Below are the entries; count the lines in them that contain the word "value" and give only the number.
════════════════
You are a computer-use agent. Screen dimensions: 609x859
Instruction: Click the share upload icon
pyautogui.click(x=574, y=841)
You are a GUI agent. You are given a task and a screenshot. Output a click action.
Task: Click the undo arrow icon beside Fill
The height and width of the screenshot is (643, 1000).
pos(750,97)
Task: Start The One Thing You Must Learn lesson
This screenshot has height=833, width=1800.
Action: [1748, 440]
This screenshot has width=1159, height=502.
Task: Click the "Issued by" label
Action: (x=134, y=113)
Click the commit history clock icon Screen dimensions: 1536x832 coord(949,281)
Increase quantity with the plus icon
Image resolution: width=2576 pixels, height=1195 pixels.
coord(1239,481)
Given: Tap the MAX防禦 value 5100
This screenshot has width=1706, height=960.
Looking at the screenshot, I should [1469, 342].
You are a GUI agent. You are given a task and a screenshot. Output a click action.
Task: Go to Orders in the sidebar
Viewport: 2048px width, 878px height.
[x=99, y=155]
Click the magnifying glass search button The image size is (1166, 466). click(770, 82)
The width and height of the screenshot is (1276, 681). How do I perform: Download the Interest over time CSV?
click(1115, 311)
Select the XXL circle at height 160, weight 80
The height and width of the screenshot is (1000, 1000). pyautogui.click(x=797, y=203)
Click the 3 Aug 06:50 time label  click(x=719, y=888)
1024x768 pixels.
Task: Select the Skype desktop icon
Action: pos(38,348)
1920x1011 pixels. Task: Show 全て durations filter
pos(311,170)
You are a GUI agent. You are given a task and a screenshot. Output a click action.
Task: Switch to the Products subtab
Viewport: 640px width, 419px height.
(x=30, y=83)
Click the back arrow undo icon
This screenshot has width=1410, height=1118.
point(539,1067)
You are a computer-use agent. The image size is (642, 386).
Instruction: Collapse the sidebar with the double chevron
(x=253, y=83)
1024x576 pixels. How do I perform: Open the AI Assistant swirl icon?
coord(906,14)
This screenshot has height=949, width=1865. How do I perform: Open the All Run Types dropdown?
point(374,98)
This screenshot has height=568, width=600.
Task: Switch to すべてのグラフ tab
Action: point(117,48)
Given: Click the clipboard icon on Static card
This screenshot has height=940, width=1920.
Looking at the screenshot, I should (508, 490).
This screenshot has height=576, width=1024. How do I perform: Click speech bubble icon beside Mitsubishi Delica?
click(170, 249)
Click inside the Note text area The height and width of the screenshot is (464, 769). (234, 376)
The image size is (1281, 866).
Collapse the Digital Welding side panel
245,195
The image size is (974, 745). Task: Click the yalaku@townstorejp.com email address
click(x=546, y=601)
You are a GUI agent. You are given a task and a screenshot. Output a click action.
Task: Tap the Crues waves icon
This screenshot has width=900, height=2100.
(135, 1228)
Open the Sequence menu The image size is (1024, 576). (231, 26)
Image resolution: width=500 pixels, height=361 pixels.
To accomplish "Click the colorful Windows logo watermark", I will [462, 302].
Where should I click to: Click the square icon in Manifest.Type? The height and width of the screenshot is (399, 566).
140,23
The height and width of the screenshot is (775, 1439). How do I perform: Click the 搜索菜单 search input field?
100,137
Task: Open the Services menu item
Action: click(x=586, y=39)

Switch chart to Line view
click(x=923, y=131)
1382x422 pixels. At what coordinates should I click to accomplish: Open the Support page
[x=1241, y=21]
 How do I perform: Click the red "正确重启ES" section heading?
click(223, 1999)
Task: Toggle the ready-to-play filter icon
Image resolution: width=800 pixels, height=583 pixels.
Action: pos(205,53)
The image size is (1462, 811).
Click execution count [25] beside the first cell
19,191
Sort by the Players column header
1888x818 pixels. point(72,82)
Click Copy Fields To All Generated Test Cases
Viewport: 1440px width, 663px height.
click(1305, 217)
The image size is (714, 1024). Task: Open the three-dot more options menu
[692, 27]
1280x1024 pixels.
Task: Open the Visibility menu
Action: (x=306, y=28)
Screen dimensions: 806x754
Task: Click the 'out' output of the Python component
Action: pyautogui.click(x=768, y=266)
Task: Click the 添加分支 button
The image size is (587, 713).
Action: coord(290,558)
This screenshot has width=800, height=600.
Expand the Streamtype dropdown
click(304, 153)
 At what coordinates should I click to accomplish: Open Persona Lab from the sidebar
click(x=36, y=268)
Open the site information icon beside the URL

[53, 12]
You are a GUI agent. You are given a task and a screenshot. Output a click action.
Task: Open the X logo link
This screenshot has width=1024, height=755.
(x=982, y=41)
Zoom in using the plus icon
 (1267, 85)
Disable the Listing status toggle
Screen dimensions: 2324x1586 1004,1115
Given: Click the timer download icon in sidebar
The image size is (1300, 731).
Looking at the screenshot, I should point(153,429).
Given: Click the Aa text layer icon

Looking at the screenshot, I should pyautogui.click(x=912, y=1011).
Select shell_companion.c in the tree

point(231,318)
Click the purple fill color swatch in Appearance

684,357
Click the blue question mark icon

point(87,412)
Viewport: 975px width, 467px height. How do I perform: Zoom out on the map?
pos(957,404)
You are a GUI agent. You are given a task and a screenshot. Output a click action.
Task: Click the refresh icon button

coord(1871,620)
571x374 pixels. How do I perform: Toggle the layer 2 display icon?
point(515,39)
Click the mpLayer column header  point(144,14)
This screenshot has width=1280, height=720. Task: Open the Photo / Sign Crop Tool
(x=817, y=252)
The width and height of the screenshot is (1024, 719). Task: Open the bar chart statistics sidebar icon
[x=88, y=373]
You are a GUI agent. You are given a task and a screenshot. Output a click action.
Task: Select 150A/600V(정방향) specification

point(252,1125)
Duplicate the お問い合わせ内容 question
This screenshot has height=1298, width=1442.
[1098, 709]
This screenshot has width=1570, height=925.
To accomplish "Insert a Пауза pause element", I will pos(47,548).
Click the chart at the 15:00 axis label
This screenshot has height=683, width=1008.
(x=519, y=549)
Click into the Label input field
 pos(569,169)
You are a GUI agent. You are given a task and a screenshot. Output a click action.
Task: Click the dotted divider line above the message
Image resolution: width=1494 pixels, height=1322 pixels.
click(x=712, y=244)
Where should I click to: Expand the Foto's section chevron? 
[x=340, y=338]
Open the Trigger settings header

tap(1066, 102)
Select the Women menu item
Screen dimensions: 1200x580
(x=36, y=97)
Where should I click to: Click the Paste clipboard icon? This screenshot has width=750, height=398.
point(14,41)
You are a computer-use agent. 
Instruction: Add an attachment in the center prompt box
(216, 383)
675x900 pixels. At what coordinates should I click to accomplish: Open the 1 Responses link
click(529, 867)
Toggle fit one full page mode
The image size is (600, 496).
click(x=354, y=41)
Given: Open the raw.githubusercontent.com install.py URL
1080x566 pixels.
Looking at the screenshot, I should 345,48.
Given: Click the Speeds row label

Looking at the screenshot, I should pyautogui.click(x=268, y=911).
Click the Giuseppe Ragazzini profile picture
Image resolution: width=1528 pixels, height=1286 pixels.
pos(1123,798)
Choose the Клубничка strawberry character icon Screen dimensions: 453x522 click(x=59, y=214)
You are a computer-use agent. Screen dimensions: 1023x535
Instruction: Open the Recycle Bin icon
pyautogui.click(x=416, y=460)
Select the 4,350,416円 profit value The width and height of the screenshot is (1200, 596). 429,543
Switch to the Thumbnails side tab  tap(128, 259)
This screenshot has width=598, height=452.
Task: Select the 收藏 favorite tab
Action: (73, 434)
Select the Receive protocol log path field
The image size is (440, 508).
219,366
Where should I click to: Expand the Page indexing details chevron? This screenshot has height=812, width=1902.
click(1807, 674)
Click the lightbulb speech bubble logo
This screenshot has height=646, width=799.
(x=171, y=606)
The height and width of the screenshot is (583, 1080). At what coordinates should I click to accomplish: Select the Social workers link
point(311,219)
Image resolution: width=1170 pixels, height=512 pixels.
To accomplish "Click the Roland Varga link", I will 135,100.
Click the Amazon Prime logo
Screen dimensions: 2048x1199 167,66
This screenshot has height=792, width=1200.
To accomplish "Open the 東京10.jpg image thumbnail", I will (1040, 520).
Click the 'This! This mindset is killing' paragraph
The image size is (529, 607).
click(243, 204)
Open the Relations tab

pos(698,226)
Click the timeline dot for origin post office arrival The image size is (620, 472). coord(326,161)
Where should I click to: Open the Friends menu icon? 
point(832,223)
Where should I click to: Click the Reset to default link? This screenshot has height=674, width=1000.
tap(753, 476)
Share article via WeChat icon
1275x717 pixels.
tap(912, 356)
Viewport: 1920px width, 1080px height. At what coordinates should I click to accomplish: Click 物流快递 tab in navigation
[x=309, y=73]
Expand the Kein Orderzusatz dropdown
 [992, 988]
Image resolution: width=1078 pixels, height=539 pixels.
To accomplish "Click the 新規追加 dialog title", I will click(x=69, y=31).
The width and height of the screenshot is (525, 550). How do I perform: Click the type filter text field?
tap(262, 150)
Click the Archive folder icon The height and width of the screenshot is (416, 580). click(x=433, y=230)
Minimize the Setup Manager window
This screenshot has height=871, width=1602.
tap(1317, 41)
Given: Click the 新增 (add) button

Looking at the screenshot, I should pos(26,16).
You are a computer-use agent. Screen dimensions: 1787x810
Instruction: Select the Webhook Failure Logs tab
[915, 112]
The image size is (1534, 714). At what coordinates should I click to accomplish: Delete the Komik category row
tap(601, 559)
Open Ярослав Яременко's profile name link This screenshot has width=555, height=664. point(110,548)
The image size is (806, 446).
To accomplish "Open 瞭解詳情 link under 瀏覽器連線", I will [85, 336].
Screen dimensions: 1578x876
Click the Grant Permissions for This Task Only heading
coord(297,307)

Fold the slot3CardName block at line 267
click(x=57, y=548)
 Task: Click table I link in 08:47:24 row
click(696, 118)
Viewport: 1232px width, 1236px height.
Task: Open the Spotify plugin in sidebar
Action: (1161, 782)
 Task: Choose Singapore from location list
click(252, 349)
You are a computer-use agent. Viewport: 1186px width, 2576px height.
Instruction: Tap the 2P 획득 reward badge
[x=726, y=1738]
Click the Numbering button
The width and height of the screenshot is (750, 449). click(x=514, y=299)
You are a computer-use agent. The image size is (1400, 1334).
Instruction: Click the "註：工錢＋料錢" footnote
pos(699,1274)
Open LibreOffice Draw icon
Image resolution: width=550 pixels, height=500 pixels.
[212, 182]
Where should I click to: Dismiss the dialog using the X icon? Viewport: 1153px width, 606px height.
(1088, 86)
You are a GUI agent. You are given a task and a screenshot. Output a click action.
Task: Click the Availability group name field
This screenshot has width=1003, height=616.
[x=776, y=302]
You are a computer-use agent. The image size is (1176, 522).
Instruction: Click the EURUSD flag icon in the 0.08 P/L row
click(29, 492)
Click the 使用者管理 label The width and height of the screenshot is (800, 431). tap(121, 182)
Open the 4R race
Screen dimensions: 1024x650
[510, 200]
════════════════
■ ANSWER BOX ■
2